Proctor envisioned Books With Pictures as Portland’s most welcoming comic book shop for the LGTBQ community, families and women — the people outside the industry’s marketing plan.
Proctor’s endgame is to draw in readers like Lava Kintsugi, a self-described “complete newb to the whole graphic novel thing.” Usually there are no pictures in the books she reads, but now she’s the proud owner of Kelly Sue DeConnick’s “Bitch Planet,” which is about an interstellar prison colony full of women who refuse to comply with a male-dominated society.
Kintsugi says, “A friend I game with messaged and said he thought I’d appreciate this book, being newly divorced!”
Mike Gorgone, Donovan Eilert and John Campbell, who host the comics podcast Panel on Panels, are heavy consumers who came to check the place out. Gorgone recognized something different right away.
“You don’t have that ingrained smell as much here," he says. "Not to say ALL stores have that smell but there’s an aura. I believe it's ingrained nerd.”
Eilert and Campbell elaborated they found the store inviting. Eliot called it “modern in a lot of ways, instead of stacks and stacks of long boxes with back issues.”
“It doesn’t say Stay Away Boys,” says Campbell. “It just means everyone’s welcome.”
Books With Pictures has been generally embraced in Portland comics circles, where shops are generally very supportive of each other.
Joshua Christensen is the marketing manager for Things From Another World, a shop founded by Dark Horse publisher Mike Richardson. Christensen says he thinks there's definitely room for another retailer, especially one with a compelling message to folks who've never bought comics.
Some of those people, Christensen observes, might otherwise feel reluctant about coming to a comics shop.
“I think comics shops around the country still have a bit of stigma to overcome — the Comic Book Guy effect,” he says.
Christensen says when he reads horror stories on the web about women or others having bad customer experiences, he makes sure to show it to staff as a way to say how not to do it. He finds Portland retailers pretty thoughtful about who they’re selling to.
Women-friendly comic book stores are part of something happening nationally — an awakening of what women and other non-traditional readers mean to comics. Its modern origin story traces back to a Canadian store staffer and artist named Kate Leth. In 2013 she put out a call on Twitter to other women working in comics shops.
Related: Woman-Friendly Comics Shop To Open In Portland
Annie Bulloch is one of the women who answered that call. She and her husband own 8th Dimension Comics and Games in Houston, Texas. She was successfully experimenting with ladies nights and other measures aimed at drawing in new readers when she saw Leth’s tweet.

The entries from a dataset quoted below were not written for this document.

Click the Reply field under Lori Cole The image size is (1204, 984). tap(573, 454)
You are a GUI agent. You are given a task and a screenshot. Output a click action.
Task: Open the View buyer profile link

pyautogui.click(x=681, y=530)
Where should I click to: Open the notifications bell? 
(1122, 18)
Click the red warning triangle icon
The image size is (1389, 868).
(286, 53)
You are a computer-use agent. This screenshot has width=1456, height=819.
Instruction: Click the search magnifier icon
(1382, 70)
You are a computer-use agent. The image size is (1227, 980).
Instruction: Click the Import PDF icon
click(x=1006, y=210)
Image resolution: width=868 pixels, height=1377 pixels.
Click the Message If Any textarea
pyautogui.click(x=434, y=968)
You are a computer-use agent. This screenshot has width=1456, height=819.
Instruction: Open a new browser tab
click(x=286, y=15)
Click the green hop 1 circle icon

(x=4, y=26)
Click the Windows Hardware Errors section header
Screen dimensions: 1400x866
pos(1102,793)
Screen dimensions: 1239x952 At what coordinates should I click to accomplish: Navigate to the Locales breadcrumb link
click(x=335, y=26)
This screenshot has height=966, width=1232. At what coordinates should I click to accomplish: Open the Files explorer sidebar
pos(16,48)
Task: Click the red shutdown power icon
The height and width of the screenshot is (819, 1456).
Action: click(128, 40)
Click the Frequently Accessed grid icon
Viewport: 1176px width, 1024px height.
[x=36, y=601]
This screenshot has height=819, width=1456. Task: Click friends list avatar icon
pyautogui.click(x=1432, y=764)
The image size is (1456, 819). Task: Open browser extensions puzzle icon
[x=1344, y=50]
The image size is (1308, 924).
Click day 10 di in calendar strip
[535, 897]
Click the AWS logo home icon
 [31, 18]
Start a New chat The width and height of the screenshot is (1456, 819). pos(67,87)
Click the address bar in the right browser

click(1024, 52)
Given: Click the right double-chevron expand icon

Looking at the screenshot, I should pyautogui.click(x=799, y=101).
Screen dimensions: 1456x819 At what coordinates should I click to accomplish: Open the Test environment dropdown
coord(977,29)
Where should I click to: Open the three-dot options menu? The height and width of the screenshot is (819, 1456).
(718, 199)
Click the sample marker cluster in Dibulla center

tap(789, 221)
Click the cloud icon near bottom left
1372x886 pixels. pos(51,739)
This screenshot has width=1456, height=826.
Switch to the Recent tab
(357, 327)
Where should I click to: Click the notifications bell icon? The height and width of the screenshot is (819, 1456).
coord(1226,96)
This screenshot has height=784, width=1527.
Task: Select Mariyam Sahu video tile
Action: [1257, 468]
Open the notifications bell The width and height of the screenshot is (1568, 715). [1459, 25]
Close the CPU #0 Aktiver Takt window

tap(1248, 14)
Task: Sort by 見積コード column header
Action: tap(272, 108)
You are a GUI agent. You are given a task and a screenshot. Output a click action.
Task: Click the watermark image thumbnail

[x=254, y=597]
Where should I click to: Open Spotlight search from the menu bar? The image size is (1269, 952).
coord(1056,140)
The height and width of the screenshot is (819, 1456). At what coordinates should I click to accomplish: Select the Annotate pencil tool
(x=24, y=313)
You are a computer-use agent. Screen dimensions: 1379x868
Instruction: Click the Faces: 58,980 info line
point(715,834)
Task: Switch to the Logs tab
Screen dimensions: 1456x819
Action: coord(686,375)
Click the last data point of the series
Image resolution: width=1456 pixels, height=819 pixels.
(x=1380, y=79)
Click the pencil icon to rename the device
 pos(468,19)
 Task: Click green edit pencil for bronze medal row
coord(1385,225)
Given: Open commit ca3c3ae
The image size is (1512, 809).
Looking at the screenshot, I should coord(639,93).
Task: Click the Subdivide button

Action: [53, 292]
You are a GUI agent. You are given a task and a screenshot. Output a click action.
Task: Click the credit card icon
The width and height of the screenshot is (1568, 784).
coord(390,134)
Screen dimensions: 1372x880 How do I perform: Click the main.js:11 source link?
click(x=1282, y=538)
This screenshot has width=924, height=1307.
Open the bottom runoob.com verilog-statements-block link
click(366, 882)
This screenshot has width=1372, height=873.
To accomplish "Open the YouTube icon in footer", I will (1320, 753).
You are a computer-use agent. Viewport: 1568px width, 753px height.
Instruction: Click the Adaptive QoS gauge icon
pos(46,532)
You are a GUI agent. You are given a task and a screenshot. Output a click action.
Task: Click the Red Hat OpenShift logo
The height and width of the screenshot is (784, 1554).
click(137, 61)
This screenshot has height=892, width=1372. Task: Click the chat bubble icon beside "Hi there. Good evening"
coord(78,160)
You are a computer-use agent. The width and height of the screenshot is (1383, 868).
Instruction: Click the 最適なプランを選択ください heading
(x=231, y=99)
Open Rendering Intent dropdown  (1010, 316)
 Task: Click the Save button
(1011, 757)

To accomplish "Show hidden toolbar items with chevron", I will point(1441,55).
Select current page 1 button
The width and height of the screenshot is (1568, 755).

“She just wanted to be able to talk to other gals about experiences, the good and bad,” Bulloch says. “Having guys come in and hit on you, or people acting like you don’t belong.”
That shoutout led to the founding of the online group that Annie Bulloch now helps administrate. Known as the Valkyries, the group includes about 600 women working in comic book stores all over the world. They’re doing what they can to change representation — on the page and behind the counter.
I asked Bulloch if there’s something about comics that set up a culture of insiders and outsiders. She said she thinks there are lots of reasons, and offered up some history.
“Back in the day,” she says, “comics were huge, read everywhere.”
Think Archie Comics, or Betty and Veronica.
“Somewhere in the 70s, people started saying comics are for boys … started to get specialty comics shops, instead of off racks at grocery stores. They became clubhouses for people who felt ostracized … that is a thing that feeds itself. People started to identify ... ‘I am this persecuted person for what I like that other people aren’t allowed to like my things.’”
Bulloch says she believes the Valkyries and shops like Katie Proctor’s are starting to spread the idea that it’s normal to see women behind the comics counter. Once that happens, customers in front of the counter start changing, too.